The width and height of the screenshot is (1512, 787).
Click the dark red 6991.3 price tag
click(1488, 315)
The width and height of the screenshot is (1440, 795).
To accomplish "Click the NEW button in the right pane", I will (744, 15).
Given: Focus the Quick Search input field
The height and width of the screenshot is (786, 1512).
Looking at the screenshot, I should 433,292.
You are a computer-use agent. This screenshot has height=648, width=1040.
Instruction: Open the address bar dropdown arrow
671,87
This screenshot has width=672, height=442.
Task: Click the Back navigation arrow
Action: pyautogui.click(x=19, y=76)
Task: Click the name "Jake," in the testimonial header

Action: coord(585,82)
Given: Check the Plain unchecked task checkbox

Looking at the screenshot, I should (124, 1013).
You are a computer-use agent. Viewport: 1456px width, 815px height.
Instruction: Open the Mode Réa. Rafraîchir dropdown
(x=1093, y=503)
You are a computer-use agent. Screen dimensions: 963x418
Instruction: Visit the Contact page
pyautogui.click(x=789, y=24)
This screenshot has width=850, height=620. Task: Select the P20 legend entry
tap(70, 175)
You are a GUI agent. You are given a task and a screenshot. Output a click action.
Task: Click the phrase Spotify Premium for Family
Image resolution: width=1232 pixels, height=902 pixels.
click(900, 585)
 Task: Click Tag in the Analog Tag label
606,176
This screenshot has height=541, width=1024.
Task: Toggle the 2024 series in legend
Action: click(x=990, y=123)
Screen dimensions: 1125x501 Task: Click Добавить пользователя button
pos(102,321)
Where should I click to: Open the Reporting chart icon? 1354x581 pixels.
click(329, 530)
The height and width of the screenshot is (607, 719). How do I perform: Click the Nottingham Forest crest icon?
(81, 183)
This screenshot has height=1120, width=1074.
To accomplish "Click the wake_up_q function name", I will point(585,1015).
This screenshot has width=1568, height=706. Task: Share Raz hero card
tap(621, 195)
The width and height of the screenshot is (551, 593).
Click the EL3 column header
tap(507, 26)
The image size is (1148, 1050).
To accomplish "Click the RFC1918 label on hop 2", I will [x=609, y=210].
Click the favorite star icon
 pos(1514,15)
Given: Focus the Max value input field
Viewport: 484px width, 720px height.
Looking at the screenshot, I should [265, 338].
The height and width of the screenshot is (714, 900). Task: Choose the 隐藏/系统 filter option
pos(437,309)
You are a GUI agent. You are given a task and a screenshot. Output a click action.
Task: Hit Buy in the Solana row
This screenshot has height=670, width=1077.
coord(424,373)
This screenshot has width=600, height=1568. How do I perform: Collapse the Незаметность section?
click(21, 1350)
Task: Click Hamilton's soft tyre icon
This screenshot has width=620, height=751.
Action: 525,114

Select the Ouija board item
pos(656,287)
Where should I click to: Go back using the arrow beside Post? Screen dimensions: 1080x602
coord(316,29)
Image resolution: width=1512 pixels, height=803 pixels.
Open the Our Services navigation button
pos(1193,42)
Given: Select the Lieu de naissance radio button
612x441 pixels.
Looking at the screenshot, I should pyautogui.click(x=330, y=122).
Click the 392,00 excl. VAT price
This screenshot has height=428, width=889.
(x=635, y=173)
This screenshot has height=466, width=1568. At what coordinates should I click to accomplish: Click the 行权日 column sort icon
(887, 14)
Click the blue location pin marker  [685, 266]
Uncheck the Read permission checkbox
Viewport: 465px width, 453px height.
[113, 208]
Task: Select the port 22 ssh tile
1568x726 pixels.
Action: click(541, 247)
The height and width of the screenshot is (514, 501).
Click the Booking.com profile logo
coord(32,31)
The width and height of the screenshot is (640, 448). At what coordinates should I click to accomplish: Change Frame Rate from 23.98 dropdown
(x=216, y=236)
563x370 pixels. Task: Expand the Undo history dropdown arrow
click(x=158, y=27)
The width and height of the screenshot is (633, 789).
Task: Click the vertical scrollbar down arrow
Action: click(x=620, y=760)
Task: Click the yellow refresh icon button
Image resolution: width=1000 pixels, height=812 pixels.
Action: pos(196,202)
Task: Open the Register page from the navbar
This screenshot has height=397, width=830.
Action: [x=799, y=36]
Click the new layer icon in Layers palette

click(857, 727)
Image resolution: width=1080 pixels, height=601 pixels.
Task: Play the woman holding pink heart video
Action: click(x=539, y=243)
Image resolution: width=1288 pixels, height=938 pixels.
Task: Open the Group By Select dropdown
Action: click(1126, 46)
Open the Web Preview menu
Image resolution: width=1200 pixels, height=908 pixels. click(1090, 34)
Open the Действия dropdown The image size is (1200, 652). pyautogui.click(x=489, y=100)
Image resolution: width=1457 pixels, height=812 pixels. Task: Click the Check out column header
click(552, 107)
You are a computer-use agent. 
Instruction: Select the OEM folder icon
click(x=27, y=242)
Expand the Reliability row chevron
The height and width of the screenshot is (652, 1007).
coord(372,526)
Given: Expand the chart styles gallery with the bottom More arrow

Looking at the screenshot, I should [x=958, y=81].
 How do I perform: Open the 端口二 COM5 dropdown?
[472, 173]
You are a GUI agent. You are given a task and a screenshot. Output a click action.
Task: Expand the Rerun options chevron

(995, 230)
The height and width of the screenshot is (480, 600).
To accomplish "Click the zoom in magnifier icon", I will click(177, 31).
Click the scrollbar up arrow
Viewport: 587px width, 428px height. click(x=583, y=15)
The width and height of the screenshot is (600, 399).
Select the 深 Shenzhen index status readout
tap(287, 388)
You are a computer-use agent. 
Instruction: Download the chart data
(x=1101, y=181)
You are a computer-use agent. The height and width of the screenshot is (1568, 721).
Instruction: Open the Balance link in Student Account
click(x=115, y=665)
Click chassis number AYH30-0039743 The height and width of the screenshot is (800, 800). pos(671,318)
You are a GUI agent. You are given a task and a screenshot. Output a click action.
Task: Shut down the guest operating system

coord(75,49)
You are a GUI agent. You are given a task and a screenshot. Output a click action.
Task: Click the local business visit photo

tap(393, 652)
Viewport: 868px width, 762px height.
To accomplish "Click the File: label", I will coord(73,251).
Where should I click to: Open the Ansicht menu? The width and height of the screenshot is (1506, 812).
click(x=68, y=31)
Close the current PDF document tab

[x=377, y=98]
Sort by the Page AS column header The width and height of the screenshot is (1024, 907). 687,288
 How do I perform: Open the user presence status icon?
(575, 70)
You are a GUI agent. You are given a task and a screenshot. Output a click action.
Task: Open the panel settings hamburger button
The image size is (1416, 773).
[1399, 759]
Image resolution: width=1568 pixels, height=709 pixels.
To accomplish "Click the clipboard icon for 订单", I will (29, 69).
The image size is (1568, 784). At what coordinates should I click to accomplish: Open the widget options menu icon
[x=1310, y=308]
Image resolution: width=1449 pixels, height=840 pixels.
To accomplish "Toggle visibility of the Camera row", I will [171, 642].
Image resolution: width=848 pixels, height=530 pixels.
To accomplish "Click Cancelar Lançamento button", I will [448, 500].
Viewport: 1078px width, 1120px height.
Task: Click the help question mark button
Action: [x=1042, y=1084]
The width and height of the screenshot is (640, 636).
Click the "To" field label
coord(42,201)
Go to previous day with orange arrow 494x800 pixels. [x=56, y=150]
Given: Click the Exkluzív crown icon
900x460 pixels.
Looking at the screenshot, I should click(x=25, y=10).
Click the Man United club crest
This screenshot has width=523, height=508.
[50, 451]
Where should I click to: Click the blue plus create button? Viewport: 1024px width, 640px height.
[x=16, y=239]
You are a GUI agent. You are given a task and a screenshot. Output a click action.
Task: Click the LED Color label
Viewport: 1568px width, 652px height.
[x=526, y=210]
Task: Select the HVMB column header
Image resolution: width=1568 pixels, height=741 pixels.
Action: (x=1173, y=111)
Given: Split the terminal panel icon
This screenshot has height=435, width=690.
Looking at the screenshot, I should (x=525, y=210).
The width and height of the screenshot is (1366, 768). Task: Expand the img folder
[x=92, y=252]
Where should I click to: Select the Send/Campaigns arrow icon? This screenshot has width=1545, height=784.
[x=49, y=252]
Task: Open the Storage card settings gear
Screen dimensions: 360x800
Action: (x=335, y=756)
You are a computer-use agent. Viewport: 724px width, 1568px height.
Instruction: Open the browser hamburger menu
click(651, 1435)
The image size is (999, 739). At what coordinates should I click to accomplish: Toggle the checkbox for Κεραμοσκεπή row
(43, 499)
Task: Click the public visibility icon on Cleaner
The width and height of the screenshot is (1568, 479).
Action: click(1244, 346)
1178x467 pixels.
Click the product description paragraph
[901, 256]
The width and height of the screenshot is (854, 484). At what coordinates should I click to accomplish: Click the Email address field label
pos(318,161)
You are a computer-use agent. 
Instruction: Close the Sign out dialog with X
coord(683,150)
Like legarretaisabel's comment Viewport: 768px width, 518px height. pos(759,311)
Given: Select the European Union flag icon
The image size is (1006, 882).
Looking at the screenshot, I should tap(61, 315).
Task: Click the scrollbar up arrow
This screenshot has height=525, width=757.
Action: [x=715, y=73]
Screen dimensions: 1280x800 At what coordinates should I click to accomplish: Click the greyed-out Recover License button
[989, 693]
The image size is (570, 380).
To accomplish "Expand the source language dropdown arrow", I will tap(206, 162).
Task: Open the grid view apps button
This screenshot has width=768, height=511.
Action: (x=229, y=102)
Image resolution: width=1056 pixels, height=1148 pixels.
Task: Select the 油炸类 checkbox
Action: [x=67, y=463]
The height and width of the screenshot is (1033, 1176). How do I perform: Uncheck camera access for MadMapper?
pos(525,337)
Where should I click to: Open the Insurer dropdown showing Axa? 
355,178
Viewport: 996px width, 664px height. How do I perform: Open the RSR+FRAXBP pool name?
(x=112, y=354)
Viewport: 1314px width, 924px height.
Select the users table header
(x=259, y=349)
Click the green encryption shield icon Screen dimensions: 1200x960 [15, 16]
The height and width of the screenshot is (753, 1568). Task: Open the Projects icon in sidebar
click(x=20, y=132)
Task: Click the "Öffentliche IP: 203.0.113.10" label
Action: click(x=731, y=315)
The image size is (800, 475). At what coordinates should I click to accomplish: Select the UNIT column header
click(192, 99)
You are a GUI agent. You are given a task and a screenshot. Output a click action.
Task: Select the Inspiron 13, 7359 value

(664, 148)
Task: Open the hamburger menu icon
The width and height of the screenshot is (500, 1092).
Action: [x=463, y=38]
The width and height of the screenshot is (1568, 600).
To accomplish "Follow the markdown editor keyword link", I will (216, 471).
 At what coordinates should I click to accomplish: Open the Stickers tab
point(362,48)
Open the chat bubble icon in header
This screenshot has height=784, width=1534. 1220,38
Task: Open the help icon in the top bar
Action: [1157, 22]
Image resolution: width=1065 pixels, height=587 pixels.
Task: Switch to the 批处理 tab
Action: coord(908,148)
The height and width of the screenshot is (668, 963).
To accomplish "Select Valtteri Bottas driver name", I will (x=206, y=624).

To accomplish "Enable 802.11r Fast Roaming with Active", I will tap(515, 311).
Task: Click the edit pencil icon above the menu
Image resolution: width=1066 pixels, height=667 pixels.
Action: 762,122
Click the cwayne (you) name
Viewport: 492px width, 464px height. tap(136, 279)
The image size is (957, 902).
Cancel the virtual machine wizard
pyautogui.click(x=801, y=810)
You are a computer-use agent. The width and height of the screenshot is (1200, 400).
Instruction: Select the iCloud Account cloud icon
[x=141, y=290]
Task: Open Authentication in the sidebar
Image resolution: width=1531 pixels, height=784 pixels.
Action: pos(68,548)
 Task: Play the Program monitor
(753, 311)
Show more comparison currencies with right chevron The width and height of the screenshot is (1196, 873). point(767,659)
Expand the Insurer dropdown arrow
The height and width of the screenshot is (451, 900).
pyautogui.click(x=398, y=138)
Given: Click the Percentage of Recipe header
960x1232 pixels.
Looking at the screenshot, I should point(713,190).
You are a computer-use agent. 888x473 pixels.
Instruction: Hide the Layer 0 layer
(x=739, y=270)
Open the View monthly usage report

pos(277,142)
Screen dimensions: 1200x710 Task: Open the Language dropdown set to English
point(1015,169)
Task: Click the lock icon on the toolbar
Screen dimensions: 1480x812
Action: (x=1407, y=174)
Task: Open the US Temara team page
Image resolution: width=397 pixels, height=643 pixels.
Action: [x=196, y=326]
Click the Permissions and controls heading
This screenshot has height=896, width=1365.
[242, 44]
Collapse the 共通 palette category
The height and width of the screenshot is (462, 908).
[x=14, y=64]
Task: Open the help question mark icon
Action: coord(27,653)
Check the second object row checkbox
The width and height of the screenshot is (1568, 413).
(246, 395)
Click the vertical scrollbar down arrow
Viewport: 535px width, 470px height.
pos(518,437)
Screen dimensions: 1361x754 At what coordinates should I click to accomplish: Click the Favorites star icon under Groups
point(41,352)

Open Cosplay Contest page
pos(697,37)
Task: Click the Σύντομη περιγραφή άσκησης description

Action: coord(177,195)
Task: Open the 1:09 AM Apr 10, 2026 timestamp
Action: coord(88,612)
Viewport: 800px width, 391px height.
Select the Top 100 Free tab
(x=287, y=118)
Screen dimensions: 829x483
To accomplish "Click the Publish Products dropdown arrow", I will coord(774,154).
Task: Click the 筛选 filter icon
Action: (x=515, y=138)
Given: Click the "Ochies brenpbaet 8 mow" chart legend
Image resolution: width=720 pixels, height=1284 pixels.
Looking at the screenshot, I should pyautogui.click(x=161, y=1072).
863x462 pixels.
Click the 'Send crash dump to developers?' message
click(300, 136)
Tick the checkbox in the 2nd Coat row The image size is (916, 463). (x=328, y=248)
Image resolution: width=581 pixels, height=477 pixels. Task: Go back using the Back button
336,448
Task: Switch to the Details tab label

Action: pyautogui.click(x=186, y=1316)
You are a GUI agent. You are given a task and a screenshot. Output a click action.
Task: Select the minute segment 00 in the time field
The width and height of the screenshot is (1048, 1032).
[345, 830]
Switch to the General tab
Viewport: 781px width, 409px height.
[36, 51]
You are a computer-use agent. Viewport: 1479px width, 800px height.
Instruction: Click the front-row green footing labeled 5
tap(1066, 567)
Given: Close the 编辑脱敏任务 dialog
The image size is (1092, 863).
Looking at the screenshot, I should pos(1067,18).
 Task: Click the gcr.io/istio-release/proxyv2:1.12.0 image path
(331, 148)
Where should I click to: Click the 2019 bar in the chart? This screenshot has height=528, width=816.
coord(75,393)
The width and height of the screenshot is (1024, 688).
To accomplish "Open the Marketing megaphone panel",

********************

(How to complete this task): Among the lines of the data, find every one that holds "settings" and copy it.

(Exercise output):
Task: Open the panel settings hamburger button
Task: Open the Storage card settings gear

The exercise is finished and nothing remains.